10. En dernier lieu, en se bornant à faire valoir que l’édiction des arrêtés des 8 décembre 2014, 16 mai 2018 et 8 février 2019 l’auraient placé dans une situation d’incertitude concernant ses droits à construire sur les terrains susvisés, la société requérante n’établit pas que leur édiction lui aurait causé un préjudice moral et un trouble dans ses conditions d’existence. La demande d’indemnisation formée sur ce point doit donc être rejetée.
11. Il résulte de tout ce qui précède que, sans qu’il soit besoin d’examiner l’exception d’autorité de chose jugée opposée en défense, les conclusions indemnitaires de la requête doivent être rejetées.

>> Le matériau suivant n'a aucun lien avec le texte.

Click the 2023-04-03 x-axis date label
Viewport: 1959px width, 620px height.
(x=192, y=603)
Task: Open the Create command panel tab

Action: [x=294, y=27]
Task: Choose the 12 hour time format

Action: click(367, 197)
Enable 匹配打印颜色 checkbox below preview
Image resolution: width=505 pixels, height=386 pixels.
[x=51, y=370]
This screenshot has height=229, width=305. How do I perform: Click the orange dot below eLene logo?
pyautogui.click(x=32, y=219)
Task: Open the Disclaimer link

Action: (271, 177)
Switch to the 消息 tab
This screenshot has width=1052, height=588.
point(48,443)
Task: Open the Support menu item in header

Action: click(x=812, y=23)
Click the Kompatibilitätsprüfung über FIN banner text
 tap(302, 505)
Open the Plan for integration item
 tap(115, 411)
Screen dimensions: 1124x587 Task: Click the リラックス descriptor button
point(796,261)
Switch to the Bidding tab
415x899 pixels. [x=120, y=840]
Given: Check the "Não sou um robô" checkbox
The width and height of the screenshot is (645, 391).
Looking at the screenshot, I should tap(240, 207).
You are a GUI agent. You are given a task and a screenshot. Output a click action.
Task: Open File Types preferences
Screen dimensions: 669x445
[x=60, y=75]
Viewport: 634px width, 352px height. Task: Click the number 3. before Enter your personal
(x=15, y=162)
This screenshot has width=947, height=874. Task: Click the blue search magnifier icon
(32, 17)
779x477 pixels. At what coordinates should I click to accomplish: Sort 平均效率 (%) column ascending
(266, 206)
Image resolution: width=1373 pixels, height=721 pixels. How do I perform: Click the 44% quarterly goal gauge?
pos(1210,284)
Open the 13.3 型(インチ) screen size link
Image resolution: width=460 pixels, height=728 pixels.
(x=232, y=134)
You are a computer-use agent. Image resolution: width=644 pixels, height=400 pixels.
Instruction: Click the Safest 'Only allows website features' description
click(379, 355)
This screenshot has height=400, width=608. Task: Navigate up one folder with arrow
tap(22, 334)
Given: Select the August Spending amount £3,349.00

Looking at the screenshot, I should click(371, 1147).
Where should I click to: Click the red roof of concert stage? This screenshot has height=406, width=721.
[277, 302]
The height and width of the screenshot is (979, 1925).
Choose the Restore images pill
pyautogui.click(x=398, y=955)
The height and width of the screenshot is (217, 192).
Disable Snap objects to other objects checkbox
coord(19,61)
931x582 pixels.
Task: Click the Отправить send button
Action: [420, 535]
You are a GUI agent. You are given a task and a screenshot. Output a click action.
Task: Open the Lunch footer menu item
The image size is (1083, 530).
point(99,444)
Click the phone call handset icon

Sur les frais liés au litige :
12. Les dispositions de l’article L. 761-1 du code de justice administrative font obstacle à ce que soit mise à la charge de la commune d’Althen-des-Paluds, qui n’est pas la partie perdante dans la présente instance, une quelconque somme au titre des frais non compris dans les dépens. En revanche, il y a lieu, dans les circonstances de l’espèce, de mettre à la charge de la société requérante la somme de 1 200 euros à verser à la commune d’Althen-des-Paluds.
D É C I D E :
Article 1er : La requête de la SARL de la Garence rejetée.
Article 2 : La SARL de la Garence versera à la commune d’Althen-des-Paluds une somme de 1 200 euros au titre de l’article L. 761-1 du code de justice administrative.
Article 3 : Le présent jugement sera notifié à la SARL de la Garence et à la commune d’Althen-des-Paluds.
Délibéré après l’audience du 28 janvier 2025 où siégeaient :
— Mme Boyer, présidente,
— Mme Lahmar, conseillère,
— Mme Hoenen, conseillère.
Rendu public par mise à disposition au greffe, le 11 février 2025.
La rapporteure,
L. LAHMAR
La présidente,
C. BOYER
La greffière,
N. LASNIER
La République mande et ordonne au préfet de Vaucluse en ce qui le concerne ou à tous commissaires de justice à ce requis en ce qui concerne les voies de droit commun contre les parties privées, de pourvoir à l’exécution de la présente décision.